### What is needed
Determine how many lines of the material below contain "Enabled". Report only that figure.

Input data START

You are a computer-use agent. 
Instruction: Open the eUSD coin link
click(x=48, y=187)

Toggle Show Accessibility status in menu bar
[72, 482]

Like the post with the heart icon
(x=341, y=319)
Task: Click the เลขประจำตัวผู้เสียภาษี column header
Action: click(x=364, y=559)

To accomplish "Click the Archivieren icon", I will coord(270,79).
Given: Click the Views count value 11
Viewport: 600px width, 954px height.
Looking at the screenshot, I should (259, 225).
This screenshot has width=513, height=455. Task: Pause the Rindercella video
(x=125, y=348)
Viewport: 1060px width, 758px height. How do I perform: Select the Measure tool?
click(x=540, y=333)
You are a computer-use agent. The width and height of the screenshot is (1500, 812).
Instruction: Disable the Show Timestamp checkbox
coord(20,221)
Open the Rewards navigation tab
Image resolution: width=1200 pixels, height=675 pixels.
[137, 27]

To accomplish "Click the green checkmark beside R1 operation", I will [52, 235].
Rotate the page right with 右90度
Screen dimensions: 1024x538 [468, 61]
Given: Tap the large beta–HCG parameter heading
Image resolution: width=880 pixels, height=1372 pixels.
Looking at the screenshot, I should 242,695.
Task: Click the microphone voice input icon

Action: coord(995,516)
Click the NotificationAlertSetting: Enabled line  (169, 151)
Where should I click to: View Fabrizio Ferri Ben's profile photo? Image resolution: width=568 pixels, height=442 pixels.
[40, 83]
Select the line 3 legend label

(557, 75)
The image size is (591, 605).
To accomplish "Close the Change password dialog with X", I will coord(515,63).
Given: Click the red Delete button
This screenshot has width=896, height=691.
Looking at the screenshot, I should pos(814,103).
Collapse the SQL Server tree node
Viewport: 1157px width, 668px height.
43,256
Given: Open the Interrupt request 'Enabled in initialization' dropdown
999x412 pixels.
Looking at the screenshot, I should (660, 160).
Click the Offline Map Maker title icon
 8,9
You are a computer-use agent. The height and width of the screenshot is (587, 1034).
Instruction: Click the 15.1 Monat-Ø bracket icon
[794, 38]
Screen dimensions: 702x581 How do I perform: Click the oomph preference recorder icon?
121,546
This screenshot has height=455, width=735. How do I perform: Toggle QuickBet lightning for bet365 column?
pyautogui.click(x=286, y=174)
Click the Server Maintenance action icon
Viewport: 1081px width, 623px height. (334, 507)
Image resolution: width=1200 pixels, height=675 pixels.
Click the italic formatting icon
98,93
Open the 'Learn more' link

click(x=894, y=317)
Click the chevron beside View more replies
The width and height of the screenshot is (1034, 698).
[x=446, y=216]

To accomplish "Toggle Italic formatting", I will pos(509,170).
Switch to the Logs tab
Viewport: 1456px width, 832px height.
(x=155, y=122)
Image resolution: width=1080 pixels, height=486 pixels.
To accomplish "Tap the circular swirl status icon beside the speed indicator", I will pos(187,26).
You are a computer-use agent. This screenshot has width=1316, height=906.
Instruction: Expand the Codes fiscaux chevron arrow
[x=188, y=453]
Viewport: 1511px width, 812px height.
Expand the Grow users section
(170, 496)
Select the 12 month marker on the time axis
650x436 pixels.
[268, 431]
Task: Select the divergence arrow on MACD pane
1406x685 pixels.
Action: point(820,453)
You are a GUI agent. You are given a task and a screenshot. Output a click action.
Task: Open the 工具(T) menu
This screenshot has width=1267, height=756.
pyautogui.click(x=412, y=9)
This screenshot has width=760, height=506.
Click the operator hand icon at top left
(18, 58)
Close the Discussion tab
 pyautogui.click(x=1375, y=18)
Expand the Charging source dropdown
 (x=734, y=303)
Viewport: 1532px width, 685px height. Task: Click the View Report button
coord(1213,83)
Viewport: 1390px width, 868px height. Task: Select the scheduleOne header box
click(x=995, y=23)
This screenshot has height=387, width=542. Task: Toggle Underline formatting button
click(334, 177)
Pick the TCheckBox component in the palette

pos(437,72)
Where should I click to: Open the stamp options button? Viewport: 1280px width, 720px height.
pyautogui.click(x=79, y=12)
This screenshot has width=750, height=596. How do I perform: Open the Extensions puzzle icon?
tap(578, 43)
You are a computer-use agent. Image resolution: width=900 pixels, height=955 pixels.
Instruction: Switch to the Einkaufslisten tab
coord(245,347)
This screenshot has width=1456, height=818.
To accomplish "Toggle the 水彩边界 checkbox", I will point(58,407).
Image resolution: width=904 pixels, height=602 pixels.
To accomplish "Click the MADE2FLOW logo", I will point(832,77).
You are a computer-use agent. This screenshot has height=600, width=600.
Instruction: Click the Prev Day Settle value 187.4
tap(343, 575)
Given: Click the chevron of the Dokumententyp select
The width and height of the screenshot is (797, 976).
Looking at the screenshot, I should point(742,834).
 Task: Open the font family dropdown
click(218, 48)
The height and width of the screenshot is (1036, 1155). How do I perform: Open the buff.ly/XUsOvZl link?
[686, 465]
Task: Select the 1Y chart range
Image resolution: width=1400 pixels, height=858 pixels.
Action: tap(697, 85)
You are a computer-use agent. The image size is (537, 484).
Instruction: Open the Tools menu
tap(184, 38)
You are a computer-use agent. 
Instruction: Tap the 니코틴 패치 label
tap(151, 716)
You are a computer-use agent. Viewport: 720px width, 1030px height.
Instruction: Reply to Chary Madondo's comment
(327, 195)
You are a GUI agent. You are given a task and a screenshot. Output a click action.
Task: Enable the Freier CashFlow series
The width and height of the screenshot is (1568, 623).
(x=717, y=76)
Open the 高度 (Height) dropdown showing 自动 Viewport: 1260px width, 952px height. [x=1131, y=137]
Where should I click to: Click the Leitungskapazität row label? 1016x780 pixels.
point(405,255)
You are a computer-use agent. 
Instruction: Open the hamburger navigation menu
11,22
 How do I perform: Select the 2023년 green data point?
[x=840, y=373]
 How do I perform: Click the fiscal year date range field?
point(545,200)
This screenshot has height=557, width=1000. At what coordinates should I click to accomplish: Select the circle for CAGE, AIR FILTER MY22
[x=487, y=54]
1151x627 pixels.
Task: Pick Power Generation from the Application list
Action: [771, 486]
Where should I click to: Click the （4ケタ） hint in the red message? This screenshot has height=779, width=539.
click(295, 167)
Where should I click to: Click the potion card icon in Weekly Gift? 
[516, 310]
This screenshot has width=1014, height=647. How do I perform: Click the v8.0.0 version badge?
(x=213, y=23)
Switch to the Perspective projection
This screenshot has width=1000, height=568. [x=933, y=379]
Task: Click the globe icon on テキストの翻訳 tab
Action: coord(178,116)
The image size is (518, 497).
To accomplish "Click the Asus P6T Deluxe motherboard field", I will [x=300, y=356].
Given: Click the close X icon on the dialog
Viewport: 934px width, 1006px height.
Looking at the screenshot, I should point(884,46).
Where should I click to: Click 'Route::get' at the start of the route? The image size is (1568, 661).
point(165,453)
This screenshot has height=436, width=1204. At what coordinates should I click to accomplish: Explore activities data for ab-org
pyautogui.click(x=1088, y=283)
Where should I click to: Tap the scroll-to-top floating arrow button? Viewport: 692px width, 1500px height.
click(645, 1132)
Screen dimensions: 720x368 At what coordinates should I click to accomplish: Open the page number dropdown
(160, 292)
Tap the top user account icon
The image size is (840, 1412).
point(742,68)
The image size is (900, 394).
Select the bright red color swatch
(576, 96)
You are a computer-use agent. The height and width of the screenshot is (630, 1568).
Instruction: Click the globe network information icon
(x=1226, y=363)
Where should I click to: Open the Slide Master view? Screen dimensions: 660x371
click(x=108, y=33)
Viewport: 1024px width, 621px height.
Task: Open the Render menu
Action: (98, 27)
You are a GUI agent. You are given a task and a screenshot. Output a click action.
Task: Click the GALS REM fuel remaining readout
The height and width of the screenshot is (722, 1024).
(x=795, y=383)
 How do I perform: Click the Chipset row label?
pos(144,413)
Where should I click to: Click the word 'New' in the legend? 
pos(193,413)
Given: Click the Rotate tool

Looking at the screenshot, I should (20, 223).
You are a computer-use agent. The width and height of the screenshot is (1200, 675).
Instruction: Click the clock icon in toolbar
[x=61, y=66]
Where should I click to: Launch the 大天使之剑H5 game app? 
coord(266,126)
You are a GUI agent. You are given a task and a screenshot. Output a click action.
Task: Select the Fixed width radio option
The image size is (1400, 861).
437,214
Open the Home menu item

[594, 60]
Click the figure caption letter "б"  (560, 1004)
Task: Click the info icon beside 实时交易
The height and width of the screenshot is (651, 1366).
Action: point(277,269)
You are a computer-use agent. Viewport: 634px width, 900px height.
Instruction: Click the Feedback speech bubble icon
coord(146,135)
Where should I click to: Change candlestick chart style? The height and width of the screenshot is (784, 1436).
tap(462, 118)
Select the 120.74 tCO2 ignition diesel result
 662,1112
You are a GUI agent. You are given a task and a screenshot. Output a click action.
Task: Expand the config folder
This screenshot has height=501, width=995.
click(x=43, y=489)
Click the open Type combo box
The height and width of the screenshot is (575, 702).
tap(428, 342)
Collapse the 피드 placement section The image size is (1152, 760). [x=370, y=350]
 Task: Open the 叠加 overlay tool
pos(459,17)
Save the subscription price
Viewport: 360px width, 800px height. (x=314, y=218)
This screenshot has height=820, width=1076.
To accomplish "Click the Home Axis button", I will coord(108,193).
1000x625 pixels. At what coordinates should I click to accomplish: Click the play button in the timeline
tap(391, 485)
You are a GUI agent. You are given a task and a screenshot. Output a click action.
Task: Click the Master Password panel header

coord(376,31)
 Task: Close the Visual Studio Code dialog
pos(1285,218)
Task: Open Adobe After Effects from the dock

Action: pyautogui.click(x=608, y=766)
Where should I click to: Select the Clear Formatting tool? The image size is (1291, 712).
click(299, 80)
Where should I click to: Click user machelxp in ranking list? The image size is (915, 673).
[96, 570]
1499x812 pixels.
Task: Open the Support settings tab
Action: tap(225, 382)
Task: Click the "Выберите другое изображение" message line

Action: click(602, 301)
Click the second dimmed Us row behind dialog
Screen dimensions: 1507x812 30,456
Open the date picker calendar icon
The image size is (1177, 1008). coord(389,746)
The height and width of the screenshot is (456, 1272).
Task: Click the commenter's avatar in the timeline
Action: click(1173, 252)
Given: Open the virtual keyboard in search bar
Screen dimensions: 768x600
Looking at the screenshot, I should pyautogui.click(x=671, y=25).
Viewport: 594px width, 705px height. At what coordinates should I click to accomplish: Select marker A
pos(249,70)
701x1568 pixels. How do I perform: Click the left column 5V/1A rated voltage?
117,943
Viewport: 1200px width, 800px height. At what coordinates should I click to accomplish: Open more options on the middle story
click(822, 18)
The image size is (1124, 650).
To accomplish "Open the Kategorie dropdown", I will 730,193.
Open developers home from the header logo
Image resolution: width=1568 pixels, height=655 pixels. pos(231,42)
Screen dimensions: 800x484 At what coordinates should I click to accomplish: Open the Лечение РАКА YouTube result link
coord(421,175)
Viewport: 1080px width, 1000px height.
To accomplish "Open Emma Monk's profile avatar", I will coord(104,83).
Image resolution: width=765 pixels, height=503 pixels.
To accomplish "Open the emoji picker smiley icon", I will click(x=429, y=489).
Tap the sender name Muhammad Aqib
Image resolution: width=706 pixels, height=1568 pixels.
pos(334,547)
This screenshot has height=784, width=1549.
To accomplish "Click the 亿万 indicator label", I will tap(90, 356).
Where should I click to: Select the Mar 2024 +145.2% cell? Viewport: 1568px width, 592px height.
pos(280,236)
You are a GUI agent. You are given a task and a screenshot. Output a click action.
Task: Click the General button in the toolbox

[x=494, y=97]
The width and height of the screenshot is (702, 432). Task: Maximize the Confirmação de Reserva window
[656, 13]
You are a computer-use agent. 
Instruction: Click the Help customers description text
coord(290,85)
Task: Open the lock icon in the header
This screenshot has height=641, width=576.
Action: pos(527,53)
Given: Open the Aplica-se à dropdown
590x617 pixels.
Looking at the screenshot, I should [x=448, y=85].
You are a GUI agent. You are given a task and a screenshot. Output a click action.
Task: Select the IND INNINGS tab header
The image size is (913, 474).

Input data END

### Solution
2